= Leystorm: The Dominion =

Leystorm: The Dominion is a 1996 role-playing game published by RoleFile Games.

==Gameplay==
Leystorm: The Dominion is a game in which a science fiction setting features rebellious resistance, imperial oppression, and shadowy mysticism, and blends space opera, cyberpunk flair, and mystical intrigue into a compact rulebook. Its mechanics involve an intuitive system based on "Dice Levels," where attributes and skills are reduced to simple die rolls, encouraging flexible task resolution and tolerating missteps even from expert characters.

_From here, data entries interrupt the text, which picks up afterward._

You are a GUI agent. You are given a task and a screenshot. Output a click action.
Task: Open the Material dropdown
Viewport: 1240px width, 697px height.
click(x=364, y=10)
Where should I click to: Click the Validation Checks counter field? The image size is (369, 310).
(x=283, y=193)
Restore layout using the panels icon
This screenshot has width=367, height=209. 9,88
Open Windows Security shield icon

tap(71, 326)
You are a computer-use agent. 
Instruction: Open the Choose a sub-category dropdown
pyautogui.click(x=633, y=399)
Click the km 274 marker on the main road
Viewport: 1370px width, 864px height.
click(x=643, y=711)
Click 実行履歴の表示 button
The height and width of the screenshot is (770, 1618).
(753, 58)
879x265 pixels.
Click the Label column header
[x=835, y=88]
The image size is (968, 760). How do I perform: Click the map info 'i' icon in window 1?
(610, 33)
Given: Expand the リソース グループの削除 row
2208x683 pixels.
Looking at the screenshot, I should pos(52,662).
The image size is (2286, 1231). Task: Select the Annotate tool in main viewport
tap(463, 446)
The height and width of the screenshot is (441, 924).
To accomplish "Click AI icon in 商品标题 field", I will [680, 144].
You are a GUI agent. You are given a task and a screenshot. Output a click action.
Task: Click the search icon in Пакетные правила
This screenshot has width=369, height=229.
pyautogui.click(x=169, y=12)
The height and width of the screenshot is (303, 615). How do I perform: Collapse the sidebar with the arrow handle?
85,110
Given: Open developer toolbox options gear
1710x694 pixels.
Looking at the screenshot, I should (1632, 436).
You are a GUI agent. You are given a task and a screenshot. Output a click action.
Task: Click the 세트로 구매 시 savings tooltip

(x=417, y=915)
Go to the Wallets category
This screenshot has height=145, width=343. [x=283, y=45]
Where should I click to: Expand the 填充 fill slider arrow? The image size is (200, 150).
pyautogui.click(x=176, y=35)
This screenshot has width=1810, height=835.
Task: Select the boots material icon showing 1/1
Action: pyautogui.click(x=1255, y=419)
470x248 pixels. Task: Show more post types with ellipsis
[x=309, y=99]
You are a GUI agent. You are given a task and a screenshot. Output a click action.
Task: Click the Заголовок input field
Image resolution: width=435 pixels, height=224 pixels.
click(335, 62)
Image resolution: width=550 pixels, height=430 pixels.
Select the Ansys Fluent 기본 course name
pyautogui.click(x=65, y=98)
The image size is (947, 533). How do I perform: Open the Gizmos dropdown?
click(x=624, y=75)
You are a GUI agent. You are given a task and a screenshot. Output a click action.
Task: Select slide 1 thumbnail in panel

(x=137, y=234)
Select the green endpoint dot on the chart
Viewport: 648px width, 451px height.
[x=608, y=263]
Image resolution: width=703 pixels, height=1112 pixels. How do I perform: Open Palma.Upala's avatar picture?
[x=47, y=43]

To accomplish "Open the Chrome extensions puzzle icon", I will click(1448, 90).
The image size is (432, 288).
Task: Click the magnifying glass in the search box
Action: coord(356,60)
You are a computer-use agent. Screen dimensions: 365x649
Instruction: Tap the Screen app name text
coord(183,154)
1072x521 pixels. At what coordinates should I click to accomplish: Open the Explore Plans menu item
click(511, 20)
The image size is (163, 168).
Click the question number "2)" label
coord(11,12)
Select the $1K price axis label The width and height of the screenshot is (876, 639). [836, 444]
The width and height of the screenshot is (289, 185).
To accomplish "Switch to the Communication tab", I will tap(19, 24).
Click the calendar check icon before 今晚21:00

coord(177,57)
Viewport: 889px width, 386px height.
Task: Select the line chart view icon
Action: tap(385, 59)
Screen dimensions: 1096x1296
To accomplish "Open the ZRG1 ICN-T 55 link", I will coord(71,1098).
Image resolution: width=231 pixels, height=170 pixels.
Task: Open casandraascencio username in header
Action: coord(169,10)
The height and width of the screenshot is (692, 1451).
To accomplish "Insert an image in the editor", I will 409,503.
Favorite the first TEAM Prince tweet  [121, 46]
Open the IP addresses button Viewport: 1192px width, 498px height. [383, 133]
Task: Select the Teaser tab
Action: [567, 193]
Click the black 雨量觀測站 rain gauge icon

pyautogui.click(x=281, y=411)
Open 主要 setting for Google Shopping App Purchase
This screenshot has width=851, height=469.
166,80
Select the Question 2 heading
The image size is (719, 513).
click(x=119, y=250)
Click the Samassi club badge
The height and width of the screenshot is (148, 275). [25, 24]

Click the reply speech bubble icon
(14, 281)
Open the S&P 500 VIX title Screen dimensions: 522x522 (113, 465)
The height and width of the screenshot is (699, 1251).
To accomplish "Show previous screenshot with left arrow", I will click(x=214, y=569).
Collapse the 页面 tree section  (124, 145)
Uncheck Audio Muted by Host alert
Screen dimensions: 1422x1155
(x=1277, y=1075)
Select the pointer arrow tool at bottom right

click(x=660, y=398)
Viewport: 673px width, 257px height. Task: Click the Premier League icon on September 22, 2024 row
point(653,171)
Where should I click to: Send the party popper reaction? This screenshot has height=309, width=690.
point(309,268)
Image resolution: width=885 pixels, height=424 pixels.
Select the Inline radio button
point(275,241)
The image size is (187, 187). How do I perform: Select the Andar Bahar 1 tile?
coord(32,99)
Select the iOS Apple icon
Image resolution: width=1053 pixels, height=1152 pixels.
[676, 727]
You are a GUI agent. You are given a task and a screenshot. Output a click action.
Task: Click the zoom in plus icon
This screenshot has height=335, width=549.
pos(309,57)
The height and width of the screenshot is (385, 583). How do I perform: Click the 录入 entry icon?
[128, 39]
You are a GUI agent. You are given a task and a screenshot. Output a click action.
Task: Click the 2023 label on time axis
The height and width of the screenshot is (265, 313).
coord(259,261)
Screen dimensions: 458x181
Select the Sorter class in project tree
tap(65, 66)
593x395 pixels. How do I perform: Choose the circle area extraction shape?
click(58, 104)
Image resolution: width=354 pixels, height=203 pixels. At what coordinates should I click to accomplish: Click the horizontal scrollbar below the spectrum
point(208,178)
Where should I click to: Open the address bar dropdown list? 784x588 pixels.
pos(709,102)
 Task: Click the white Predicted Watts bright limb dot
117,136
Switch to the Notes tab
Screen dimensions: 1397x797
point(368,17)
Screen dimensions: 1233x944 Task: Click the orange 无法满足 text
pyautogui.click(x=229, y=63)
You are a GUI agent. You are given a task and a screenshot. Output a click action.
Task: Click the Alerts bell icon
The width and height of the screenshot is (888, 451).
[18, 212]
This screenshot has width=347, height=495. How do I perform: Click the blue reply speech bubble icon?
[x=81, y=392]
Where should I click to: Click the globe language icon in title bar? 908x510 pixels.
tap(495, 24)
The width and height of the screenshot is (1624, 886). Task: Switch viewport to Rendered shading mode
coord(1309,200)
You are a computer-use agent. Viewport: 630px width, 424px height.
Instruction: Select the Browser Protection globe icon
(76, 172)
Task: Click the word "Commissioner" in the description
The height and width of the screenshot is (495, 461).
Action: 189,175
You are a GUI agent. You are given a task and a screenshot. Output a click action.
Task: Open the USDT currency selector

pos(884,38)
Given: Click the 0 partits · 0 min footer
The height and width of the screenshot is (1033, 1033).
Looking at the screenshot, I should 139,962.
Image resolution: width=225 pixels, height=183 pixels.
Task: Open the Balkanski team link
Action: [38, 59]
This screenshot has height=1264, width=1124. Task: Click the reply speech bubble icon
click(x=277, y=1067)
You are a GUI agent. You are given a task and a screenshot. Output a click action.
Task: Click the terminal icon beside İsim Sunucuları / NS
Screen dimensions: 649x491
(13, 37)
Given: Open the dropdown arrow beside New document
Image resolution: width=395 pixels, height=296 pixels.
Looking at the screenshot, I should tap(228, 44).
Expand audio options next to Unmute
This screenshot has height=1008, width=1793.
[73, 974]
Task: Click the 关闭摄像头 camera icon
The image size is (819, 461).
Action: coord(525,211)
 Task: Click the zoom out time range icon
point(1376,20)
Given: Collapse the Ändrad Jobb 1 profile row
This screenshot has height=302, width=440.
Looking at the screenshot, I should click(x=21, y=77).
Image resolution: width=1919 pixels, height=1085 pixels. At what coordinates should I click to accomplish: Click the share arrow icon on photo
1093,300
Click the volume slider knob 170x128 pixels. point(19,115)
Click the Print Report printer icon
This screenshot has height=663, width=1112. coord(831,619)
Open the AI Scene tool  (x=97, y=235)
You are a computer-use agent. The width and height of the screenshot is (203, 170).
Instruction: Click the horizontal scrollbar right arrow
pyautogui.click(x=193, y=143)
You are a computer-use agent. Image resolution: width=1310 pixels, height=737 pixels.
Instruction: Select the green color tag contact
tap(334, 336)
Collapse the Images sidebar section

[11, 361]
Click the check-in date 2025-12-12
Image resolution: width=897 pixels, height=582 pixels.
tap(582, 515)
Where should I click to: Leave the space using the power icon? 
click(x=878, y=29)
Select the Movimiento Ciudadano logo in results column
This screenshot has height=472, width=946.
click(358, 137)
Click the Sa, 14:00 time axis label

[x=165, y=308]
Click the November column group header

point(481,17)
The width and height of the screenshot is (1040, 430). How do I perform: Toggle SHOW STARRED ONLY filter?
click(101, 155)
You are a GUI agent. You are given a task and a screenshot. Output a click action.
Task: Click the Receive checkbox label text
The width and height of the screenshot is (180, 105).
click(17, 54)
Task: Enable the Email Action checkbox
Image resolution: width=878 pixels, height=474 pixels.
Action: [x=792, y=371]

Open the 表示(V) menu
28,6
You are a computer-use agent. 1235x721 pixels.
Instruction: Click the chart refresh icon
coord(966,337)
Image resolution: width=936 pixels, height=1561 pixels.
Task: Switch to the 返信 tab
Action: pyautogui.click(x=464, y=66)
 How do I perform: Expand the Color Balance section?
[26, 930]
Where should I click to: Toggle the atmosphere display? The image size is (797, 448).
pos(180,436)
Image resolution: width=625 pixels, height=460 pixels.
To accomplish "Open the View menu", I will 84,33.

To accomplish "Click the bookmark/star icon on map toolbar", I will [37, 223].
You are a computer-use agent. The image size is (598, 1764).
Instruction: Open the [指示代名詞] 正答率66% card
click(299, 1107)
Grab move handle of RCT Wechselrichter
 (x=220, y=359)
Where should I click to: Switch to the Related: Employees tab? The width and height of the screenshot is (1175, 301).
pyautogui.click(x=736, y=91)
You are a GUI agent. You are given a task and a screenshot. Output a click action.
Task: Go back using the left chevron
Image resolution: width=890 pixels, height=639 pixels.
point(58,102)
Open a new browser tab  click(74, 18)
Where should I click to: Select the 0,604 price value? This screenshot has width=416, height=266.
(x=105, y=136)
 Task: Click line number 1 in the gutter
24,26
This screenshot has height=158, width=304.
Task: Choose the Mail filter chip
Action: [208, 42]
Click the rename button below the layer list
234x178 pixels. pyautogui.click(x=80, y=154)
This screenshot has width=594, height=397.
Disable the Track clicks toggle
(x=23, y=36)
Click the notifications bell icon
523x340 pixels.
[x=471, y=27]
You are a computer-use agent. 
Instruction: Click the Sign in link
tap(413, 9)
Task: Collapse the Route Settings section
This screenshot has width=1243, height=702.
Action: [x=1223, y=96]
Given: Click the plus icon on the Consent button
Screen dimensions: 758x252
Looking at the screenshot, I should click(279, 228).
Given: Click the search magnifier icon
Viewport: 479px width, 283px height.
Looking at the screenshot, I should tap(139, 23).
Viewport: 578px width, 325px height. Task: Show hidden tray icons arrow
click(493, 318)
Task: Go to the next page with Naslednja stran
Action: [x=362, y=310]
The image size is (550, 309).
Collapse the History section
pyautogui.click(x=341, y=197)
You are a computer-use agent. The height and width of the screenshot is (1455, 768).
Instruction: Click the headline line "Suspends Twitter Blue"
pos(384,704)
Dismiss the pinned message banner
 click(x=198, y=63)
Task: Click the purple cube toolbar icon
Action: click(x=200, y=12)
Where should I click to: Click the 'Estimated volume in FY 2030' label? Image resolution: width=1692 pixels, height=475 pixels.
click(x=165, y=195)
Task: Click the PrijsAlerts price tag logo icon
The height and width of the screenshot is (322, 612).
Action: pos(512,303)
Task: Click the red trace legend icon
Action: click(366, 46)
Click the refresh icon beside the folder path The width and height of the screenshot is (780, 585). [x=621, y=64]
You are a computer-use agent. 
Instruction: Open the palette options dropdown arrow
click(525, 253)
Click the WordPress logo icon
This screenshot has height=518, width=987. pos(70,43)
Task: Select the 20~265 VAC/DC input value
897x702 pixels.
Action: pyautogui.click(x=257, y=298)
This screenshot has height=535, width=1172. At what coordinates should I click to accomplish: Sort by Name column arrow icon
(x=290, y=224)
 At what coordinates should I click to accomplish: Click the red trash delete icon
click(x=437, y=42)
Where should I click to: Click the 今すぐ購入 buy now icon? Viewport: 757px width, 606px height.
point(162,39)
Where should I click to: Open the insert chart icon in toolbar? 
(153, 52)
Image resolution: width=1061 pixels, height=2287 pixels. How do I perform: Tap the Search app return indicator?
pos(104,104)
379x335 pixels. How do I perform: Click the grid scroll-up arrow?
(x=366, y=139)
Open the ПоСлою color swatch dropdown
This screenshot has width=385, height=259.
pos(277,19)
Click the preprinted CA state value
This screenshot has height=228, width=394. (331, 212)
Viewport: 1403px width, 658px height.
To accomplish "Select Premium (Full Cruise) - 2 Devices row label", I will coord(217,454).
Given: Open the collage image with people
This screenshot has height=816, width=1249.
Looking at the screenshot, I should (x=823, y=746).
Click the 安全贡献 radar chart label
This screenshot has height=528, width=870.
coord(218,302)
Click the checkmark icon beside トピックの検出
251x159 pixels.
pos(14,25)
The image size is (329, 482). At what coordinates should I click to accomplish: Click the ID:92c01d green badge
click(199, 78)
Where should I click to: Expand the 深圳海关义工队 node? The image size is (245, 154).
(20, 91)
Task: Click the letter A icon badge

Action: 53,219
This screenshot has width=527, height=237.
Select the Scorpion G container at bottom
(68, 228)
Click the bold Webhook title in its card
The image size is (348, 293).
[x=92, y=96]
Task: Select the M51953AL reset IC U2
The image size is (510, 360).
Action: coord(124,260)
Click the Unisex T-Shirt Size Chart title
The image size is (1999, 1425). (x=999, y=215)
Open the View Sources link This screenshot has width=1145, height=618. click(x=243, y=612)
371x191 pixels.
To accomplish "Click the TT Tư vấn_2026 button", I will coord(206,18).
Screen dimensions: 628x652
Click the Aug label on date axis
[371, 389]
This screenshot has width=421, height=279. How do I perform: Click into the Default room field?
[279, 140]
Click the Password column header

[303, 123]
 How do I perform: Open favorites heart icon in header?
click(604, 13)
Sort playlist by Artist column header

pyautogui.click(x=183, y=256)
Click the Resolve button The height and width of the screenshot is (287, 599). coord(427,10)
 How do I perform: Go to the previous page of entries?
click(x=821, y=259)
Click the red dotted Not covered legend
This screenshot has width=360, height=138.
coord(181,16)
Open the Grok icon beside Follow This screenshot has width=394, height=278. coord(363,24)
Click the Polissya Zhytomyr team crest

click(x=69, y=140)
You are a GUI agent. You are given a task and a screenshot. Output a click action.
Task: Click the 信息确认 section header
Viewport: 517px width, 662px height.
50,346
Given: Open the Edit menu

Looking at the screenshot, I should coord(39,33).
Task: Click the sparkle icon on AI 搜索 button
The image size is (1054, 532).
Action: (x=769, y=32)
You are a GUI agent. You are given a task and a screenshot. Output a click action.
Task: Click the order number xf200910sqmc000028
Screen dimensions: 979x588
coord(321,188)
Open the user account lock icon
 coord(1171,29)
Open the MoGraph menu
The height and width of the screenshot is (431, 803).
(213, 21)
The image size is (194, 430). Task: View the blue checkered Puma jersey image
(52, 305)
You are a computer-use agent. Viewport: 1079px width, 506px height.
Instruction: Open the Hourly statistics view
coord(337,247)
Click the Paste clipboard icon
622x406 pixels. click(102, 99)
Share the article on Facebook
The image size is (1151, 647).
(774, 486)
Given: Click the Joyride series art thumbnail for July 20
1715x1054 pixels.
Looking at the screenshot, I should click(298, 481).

The book outlines a backdrop of interstellar tension: the Dominion holds sway, and player characters are positioned against its reach, entangled in guild rivalries, spiritual dichotomies (Light vs. Dark Aether), and sprawling political factions.

==Publication history==
Leystorm: The Dominion was the inaugural title from RoleFile Games.

Traxsis Volume 1 was also published as a supplement.

==Reception==
Zy Nicholson reviewed Leystorm: The Dominion for Arcane magazine, rating it a 5 out of 10 overall, and stated that "Ultimately, accepting the Leystorm milieu feels a little bit like reading fan fiction. It's competent enough on the whole, with a few capital ideas, but you do have to tolerate some amateurish execution and the occasional 'hnnngh!'-eliciting transgression that makes you wonder if you couldn't write better yourself. An even mixture of good and bad."